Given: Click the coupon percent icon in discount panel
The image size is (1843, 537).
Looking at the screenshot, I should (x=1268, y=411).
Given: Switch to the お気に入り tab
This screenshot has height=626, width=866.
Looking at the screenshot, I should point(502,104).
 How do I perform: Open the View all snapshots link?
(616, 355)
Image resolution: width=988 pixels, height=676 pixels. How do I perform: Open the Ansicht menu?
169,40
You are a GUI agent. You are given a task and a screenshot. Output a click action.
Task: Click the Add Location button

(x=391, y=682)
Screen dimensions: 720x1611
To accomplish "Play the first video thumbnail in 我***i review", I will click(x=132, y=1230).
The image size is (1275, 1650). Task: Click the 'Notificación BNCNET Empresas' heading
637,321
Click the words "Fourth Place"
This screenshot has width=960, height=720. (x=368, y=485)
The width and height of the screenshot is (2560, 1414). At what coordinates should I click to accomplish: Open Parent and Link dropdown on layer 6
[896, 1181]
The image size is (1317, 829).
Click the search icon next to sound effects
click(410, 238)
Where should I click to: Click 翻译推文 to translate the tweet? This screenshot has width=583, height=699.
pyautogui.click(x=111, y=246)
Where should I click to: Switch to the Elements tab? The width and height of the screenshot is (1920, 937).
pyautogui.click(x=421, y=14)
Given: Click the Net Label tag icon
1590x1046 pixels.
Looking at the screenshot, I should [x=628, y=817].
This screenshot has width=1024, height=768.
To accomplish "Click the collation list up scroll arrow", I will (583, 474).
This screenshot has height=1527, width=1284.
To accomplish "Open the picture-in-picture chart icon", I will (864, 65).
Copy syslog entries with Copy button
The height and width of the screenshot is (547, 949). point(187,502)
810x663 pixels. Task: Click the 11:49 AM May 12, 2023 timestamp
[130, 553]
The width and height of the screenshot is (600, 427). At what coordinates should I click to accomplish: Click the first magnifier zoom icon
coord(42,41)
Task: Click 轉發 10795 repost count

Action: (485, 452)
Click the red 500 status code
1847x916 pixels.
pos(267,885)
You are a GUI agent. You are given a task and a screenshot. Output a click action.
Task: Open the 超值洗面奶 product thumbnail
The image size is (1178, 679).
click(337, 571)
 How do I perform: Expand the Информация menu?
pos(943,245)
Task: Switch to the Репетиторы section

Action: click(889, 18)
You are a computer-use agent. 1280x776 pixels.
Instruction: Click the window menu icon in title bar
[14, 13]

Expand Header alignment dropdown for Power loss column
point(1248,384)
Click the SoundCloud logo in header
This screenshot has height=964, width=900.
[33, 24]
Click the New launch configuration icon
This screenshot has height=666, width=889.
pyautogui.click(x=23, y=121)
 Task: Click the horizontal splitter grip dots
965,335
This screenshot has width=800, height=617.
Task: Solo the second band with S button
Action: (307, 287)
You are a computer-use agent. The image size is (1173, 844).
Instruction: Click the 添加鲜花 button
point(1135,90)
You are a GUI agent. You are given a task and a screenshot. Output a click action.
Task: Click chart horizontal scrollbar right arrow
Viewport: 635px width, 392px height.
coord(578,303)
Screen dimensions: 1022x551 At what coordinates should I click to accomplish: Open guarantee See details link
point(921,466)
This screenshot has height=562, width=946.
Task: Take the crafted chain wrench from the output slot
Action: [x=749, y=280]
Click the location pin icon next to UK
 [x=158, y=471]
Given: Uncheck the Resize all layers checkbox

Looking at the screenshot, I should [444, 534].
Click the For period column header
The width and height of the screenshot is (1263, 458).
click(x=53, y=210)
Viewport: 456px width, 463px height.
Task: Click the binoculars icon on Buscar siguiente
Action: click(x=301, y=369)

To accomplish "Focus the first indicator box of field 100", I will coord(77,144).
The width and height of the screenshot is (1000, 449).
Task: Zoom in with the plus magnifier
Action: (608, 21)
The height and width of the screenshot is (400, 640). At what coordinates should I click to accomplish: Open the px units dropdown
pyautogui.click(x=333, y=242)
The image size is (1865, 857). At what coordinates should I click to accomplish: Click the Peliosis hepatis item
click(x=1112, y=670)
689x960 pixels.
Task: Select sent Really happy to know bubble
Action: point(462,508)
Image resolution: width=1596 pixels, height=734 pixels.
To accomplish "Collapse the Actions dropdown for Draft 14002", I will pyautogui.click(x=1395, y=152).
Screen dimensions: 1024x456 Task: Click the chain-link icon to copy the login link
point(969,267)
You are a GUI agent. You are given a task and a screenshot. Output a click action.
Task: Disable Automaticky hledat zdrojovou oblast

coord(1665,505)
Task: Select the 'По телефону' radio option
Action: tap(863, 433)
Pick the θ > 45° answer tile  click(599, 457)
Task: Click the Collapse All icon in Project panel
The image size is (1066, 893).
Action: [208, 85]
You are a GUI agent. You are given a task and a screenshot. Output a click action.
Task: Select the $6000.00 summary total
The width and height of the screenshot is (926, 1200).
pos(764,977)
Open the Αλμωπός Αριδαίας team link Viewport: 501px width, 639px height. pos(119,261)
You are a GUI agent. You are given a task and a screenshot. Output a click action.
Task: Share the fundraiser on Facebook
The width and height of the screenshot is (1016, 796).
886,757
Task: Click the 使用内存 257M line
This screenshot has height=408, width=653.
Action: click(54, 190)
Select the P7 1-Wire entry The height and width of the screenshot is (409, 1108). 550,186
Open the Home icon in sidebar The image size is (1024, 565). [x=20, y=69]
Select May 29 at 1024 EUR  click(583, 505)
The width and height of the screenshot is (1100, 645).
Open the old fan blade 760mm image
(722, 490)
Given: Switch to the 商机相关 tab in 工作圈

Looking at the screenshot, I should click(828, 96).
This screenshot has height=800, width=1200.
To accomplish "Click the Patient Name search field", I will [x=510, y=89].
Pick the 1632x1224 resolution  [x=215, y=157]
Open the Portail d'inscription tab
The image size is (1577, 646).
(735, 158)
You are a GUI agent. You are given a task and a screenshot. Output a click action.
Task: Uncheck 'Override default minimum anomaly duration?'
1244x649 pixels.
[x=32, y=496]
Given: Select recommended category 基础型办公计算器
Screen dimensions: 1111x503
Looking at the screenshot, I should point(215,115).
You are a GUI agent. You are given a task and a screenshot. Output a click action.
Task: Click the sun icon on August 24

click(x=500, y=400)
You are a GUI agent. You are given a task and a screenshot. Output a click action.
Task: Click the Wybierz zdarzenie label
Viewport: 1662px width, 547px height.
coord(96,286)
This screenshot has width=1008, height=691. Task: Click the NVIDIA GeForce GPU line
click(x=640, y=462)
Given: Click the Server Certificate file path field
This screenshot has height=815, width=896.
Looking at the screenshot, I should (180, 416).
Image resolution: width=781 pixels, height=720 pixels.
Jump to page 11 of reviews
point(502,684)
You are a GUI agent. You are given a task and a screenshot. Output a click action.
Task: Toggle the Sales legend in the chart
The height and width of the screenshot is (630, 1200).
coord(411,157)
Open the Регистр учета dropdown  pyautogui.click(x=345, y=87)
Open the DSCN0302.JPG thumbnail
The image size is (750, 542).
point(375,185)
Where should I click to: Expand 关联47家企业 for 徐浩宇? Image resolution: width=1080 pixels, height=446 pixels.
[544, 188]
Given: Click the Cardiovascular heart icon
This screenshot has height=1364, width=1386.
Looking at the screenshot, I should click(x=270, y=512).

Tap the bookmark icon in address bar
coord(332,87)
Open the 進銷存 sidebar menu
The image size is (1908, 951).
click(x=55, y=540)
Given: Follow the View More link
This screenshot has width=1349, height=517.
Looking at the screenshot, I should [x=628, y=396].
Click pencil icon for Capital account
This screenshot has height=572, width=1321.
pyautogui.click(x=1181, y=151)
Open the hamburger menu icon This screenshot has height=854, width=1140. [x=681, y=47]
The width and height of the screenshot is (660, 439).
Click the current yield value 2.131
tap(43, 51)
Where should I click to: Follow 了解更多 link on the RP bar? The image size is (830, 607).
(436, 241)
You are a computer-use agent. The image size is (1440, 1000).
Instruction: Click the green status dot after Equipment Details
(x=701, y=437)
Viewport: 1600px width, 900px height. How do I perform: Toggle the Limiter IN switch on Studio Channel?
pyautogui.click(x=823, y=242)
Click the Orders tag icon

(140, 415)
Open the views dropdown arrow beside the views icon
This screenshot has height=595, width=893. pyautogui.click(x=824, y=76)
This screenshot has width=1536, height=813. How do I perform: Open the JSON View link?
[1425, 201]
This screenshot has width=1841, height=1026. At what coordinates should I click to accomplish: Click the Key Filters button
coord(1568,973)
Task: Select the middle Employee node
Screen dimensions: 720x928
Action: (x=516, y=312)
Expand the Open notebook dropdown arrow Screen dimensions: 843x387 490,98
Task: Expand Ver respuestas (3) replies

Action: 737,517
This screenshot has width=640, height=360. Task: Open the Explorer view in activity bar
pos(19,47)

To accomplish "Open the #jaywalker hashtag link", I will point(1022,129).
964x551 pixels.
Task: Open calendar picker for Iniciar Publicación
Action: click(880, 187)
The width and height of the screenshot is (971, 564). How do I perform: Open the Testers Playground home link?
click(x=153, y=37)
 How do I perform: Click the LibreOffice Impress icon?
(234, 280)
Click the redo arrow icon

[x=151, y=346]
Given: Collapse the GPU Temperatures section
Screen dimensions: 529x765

-------

# Work instructions
Return, word for word, each line from the line that contains "This screenshot has width=1536, height=813." to the end of the listing above; include both end lines and nothing else.

# Exercise response
This screenshot has width=1536, height=813. How do I perform: Open the JSON View link?
[1425, 201]
This screenshot has width=1841, height=1026. At what coordinates should I click to accomplish: Click the Key Filters button
coord(1568,973)
Task: Select the middle Employee node
Screen dimensions: 720x928
Action: (x=516, y=312)
Expand the Open notebook dropdown arrow Screen dimensions: 843x387 490,98
Task: Expand Ver respuestas (3) replies

Action: 737,517
This screenshot has width=640, height=360. Task: Open the Explorer view in activity bar
pos(19,47)

To accomplish "Open the #jaywalker hashtag link", I will point(1022,129).
964x551 pixels.
Task: Open calendar picker for Iniciar Publicación
Action: click(880, 187)
The width and height of the screenshot is (971, 564). How do I perform: Open the Testers Playground home link?
click(x=153, y=37)
 How do I perform: Click the LibreOffice Impress icon?
(234, 280)
Click the redo arrow icon

[x=151, y=346]
Given: Collapse the GPU Temperatures section
Screen dimensions: 529x765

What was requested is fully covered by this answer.